The Guardian’s health policy editor Denis Campbell pulled no punches, calling the appointment a “conflict of interest”. The problem, as Campbell and others have observed, is that Hunt is responsible for much of the government health policy he’ll now supposedly be checking. He’s been away from the department since 2018, but before that he was the longest-serving health secretary.

Hunt had a six-year tenure that Dr Khailash Chand described when it was still only part way along as the “worst ever”. Chand said Hunt was turning “the NHS to NHS plc”. He summarised NHS management by Hunt as “a stunning example of how not to do things”. “Hunt has managed to insult and alienate NHS staff across the board,” said Chand. Tellingly, Chand characterised Hunt’s ‘policy roadmap’ as “leading to the complete privatisation of the NHS, a process that has deep roots in Thatcherite ideology”.

A couple of years of barely noticeable Matt Hancock as health secretary hasn’t made any significant difference to this roadmap. So the health select committee really needs a strong leader, not afraid to highlight the government’s flawed stewardship of the NHS. Instead, it’s got Hunt. Campbell reports a former committee member saying this arrangement will see Hunt “marking his own homework”. Judging by his own comments, Hunt is actually spotting an opportunity to fill in all the gaps he left before. And based on his track record, the idea of Hunt trying to do new things to the NHS is even more worrying than him simply applauding, or whitewashing, his past failures.

▶ [Records provided]:

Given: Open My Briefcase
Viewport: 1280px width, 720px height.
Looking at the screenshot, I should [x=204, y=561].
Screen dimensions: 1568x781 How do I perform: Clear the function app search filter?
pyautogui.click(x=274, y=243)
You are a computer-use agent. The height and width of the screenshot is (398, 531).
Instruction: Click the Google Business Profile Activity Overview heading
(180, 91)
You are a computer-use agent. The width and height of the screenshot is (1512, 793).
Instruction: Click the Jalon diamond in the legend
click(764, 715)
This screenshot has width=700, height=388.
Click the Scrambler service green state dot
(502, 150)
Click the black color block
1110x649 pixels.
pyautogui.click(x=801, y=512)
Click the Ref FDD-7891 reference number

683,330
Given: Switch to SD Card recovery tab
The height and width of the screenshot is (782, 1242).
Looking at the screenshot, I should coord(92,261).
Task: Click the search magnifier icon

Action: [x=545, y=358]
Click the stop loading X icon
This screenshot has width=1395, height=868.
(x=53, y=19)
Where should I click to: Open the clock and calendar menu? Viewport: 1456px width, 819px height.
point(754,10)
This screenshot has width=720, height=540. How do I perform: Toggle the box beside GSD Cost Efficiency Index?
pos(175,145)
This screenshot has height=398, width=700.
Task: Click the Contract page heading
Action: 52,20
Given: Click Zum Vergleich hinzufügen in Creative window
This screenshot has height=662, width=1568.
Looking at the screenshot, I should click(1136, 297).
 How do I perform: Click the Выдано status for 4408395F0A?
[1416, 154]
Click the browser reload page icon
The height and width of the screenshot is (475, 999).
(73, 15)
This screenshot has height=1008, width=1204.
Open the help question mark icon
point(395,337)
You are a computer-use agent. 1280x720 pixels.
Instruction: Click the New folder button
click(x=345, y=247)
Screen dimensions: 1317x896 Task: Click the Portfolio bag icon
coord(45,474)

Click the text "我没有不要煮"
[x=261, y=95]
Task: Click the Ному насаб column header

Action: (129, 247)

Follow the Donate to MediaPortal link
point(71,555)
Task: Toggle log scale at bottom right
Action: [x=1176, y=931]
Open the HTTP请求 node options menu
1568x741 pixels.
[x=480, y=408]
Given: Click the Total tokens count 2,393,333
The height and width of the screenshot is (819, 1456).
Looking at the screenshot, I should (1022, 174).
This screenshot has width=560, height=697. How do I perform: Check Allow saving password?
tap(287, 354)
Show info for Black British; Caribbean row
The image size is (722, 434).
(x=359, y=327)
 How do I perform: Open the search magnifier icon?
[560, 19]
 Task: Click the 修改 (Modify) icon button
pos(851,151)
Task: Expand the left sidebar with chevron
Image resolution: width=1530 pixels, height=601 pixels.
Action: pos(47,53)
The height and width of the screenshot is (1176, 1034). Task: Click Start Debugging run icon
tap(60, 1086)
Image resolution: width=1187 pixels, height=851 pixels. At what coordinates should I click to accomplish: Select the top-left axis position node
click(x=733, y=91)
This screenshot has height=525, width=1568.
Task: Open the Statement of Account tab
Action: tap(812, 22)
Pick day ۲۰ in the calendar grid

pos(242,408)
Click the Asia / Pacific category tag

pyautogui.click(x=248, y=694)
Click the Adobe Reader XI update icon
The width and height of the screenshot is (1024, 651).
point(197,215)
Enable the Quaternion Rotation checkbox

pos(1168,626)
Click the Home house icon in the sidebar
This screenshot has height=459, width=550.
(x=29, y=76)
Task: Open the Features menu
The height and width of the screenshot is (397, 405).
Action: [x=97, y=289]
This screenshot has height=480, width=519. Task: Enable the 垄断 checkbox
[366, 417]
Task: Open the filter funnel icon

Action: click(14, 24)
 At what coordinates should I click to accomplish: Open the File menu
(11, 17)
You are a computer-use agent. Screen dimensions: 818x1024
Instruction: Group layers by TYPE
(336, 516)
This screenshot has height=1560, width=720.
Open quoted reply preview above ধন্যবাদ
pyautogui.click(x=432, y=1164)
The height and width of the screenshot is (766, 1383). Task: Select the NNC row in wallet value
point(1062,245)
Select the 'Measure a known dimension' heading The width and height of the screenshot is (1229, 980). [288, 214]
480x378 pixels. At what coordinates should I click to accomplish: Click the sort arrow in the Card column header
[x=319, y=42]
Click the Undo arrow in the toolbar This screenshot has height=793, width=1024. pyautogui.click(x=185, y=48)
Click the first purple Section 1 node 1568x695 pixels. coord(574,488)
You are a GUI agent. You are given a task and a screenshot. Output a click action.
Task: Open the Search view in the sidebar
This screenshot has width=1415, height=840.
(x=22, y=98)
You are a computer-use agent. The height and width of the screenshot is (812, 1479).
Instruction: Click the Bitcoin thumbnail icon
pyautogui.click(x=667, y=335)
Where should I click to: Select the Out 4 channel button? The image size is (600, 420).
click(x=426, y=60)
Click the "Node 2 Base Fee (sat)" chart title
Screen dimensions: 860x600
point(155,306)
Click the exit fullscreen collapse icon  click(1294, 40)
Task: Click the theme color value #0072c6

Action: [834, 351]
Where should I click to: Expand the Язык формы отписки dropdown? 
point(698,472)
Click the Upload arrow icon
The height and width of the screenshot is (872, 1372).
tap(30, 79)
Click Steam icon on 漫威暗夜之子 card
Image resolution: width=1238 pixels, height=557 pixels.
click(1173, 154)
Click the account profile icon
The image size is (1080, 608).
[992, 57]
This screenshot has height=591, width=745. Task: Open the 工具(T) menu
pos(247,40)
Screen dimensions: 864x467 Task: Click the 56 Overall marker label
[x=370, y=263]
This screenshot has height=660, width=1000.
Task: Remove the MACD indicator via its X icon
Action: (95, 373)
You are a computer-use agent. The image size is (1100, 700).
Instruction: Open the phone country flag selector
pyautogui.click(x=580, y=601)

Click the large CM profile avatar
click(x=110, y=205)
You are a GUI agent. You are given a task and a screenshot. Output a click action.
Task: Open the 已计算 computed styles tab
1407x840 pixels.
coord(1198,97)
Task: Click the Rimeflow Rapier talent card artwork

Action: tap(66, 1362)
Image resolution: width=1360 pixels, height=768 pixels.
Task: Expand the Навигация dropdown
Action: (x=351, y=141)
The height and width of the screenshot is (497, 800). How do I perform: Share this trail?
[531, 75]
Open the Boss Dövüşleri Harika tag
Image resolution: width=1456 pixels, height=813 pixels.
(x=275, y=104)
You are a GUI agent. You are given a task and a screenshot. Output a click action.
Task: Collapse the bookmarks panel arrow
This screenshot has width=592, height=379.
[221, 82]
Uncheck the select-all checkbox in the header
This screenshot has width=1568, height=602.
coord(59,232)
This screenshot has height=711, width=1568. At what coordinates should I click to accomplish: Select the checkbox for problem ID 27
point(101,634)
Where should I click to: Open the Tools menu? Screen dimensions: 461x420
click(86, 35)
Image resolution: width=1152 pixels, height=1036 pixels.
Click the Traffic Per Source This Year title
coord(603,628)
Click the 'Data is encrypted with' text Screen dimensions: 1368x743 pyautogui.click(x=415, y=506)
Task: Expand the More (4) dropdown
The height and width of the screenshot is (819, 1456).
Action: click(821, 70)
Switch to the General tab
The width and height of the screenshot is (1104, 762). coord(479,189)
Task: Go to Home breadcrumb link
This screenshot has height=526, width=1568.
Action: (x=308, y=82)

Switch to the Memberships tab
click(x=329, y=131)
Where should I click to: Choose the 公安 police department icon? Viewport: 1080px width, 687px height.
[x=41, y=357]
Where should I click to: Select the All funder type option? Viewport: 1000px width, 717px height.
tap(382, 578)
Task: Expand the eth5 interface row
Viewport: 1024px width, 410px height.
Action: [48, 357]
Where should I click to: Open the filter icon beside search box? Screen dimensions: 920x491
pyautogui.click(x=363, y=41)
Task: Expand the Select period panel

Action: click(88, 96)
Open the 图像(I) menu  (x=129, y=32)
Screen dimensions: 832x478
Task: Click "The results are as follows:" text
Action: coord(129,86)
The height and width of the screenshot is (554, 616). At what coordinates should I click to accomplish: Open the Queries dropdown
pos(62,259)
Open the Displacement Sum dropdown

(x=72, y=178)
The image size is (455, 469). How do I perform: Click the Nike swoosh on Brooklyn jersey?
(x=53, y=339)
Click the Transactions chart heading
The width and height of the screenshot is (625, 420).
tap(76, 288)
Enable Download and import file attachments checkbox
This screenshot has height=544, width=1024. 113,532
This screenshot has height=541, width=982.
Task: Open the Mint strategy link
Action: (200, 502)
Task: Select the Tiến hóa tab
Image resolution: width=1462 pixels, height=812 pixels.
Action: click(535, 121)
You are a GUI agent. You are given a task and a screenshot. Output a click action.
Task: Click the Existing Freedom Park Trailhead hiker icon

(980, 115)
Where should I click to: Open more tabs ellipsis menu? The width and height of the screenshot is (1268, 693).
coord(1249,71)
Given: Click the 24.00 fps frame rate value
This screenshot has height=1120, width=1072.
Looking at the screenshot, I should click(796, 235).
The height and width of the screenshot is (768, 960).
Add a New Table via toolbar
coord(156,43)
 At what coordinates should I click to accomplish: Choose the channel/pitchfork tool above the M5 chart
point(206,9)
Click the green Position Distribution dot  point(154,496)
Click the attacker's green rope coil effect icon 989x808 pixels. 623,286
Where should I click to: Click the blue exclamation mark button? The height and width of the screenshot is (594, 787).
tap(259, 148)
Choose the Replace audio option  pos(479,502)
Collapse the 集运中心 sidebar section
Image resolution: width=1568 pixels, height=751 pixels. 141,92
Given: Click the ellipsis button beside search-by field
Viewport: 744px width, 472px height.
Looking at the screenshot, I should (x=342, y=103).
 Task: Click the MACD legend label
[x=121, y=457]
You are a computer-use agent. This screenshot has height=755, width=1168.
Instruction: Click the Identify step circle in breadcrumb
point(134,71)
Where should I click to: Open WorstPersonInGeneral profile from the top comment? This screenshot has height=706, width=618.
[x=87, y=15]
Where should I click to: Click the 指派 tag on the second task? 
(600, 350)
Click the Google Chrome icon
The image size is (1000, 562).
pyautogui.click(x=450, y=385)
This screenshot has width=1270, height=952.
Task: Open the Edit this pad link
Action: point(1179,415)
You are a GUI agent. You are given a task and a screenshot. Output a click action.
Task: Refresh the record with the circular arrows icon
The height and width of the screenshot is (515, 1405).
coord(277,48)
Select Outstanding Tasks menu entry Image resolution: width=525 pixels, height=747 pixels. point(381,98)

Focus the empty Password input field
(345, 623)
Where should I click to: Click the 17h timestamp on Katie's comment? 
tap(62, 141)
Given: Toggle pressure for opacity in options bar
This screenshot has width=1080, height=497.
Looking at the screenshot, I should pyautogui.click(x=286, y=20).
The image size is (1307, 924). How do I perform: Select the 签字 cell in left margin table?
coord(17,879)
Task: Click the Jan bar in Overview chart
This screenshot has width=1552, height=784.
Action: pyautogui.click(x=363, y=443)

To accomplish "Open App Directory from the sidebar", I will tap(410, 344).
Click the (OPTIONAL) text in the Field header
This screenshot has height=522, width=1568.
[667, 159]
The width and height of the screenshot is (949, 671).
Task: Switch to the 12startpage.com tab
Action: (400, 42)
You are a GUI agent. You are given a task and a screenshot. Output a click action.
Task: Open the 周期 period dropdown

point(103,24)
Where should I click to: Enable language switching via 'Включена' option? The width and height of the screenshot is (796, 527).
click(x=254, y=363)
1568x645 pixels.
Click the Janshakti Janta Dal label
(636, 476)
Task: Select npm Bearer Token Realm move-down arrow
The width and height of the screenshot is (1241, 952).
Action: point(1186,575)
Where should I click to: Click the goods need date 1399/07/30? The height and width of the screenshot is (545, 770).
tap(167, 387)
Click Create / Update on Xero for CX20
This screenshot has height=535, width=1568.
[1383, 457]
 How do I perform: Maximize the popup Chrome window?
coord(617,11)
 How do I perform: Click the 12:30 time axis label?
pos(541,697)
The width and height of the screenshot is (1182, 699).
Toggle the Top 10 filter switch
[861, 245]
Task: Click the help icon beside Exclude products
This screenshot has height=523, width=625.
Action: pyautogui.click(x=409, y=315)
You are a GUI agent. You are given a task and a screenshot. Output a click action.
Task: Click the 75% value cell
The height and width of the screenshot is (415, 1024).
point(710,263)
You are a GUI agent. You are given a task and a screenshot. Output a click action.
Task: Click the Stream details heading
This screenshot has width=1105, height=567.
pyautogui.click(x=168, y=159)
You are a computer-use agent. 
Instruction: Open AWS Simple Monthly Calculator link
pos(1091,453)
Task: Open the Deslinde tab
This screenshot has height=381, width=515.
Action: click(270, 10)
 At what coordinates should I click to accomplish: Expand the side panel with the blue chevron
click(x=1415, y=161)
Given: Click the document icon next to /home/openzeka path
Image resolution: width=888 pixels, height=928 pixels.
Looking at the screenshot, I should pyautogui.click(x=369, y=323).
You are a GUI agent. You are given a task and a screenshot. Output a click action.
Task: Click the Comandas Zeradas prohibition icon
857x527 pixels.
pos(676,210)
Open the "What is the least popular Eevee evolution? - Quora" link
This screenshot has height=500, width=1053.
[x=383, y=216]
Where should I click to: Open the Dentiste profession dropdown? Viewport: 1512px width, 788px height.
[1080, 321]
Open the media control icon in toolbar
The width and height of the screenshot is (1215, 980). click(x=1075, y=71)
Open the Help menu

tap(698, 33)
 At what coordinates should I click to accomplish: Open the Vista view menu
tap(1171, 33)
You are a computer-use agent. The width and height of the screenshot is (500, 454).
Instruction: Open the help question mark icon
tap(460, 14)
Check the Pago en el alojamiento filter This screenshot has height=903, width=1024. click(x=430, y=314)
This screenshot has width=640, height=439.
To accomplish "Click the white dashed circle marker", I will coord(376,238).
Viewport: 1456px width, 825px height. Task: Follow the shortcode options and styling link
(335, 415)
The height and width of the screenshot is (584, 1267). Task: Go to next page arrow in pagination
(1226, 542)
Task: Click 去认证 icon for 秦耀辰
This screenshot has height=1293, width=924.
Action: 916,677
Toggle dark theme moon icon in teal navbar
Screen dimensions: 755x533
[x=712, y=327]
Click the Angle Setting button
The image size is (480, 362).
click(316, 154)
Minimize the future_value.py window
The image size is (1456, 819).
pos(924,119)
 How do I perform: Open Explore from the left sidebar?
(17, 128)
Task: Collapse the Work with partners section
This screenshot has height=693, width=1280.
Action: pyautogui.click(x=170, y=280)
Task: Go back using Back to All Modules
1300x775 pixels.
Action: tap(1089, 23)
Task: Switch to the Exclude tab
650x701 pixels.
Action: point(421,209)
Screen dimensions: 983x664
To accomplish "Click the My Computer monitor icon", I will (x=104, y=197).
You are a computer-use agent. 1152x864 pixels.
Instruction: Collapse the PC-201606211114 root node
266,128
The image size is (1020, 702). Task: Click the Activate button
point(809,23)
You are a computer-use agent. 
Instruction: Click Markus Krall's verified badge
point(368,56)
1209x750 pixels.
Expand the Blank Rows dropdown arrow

▶ [Set task 1]: What did Denis Campbell call Hunt's appointment, according to the commentary on Hunt chairing the health select committee?
▶ [Set task 2]: From the records, copy out word for word the part that opens with the line containing "1568x645 pixels." and closes with the line containing "Action: point(1186,575)", including both of those lines.
The text and the records come from unrelated sources.

▶ [Task response 1]: A "conflict of interest."

▶ [Task response 2]:
1568x645 pixels.
Click the Janshakti Janta Dal label
(636, 476)
Task: Select npm Bearer Token Realm move-down arrow
The width and height of the screenshot is (1241, 952).
Action: point(1186,575)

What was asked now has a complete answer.